Friday, July 06, 2007

Sorrow But No Regrets

This is an excerpt from an article I just read in Christianity Today written by Christine A. Scheller:

I can look at this journey and see a trail of folly. Or I can look back with tenderness and see churches and pastors that taught me all I know about loving Jesus and being loved by Him. I choose tenderness because Jesus Christ exists on earth within his sin-damaged band of followers. This is the realization that breaks us - there is no BETTER church.

"Sometimes we endure the judgment of God because we happen to belong to a people or a group that, as a whole, deserves the judment", CT managing editor Mark Galli wrote recently in a blog post. "Some therefore suffer for their sins, while others suffer for the sins of others. The former is the suffering of cleansing; the latter is substitutionary suffering. Both are redemptive, and thus both can be accepted with grace."

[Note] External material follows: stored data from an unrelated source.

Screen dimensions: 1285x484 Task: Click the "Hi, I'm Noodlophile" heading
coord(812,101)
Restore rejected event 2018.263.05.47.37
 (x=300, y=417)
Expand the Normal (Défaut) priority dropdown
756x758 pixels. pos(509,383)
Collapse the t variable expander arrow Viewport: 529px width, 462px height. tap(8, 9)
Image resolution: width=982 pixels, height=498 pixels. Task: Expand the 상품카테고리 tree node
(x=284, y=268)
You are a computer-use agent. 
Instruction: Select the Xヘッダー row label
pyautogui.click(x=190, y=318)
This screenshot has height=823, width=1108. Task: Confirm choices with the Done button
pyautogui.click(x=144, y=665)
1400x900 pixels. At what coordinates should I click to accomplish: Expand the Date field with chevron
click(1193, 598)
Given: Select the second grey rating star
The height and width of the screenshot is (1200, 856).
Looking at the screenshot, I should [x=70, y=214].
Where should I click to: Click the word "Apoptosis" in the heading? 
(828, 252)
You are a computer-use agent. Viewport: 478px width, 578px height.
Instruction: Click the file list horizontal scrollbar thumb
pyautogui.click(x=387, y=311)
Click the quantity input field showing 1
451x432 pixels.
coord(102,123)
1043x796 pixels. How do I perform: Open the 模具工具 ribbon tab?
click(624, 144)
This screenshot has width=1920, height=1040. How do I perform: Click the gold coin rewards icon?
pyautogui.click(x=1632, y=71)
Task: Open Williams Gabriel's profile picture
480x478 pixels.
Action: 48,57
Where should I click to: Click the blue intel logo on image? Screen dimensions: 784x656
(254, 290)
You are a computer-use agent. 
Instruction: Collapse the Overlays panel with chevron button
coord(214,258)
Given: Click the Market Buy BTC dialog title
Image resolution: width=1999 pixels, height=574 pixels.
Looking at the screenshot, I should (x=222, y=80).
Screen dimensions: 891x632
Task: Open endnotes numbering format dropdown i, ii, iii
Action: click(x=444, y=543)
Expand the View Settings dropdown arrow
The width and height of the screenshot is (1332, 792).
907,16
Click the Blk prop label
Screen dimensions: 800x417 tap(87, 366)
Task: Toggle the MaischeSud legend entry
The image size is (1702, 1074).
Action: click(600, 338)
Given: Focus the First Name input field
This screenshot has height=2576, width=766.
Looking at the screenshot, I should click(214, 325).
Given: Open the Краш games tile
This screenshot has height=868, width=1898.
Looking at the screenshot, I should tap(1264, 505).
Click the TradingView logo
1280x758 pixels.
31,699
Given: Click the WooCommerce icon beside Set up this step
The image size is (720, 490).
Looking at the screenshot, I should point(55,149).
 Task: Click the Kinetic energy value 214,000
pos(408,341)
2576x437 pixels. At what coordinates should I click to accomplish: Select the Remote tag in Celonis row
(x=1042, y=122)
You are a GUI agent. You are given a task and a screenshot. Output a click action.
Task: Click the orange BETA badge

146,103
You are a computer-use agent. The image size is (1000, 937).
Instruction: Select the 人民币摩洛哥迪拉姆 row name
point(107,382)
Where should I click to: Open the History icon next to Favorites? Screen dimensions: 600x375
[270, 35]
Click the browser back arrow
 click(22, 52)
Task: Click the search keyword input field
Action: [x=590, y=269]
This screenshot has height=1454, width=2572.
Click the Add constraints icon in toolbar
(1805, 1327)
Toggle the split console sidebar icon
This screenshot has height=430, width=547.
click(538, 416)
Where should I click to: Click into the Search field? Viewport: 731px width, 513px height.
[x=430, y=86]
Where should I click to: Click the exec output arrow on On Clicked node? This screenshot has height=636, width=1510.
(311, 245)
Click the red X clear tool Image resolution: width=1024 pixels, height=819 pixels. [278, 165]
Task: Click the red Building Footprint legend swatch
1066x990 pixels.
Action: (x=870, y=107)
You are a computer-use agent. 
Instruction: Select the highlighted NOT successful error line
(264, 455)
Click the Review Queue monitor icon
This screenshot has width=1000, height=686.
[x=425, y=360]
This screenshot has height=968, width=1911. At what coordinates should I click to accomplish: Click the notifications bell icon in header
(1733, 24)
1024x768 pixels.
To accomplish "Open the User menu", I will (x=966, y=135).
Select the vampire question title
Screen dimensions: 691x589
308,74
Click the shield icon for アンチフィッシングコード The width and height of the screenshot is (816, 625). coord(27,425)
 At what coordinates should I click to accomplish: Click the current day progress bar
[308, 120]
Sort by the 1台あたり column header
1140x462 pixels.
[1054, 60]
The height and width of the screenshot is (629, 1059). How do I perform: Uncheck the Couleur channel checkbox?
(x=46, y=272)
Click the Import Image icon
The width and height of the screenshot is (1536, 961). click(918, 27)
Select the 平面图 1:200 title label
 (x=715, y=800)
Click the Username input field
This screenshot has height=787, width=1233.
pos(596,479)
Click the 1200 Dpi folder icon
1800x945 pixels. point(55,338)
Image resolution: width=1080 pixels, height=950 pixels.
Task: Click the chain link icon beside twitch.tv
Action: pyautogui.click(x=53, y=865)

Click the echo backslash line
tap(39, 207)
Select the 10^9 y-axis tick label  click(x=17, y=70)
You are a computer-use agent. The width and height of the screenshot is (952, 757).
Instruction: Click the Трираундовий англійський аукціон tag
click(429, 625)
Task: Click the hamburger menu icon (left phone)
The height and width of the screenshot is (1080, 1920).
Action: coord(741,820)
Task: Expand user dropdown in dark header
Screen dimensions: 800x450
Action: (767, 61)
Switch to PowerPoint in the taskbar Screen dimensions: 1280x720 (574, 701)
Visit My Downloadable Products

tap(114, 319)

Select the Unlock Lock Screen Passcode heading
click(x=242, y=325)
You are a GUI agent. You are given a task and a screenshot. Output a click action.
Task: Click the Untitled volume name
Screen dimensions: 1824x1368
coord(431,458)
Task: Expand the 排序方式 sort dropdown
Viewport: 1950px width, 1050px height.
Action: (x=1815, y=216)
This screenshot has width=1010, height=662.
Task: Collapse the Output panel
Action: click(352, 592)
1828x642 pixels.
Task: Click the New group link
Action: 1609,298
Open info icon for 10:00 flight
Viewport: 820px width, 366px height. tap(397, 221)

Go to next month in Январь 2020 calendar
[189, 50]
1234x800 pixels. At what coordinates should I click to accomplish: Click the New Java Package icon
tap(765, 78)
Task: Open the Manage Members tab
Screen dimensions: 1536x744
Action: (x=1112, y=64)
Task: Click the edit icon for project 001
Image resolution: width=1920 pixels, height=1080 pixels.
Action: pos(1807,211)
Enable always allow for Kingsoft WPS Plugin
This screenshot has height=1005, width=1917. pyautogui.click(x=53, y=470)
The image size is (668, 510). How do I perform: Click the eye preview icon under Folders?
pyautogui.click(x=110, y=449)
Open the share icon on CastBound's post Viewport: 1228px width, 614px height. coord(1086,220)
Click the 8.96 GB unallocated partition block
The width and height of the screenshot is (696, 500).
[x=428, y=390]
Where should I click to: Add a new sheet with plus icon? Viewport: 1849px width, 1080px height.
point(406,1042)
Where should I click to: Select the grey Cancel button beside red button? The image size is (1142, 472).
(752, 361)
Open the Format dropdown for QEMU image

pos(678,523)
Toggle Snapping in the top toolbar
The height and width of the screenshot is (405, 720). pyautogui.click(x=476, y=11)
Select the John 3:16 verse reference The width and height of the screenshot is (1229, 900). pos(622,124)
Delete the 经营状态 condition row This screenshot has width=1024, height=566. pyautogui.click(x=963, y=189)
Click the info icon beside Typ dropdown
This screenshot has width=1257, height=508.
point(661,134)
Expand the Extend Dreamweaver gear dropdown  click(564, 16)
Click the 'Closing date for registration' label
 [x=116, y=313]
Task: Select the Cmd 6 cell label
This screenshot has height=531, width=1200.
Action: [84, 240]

In one of my favourite books, "Into the Depts of God", Calvin Miller writes, "The trials that keep us kneeling before our lifelong assignments are never haphazard. All the suffering that are thrust upon us can serve to bring us to maturity". Then he makes this terrible statement: "Hurt is the essential ingredient of ultimate Christ-likeness."

2 comments:

Anonymous said...

Cathy:

“Hurt is the essential ingredient of ultimate Christlikeness.” Hmm… this statement by Calvin Miller has been haunting me for the last few days. Years ago when I put the word “Christlikeness” into CBC’s purpose statement, I was in love with the idea of Christlikeness without really understanding the process that leads to it. Looking back, it’s easy to see that the most formative parts in the process are those things that entail hurt, suffering, and dying.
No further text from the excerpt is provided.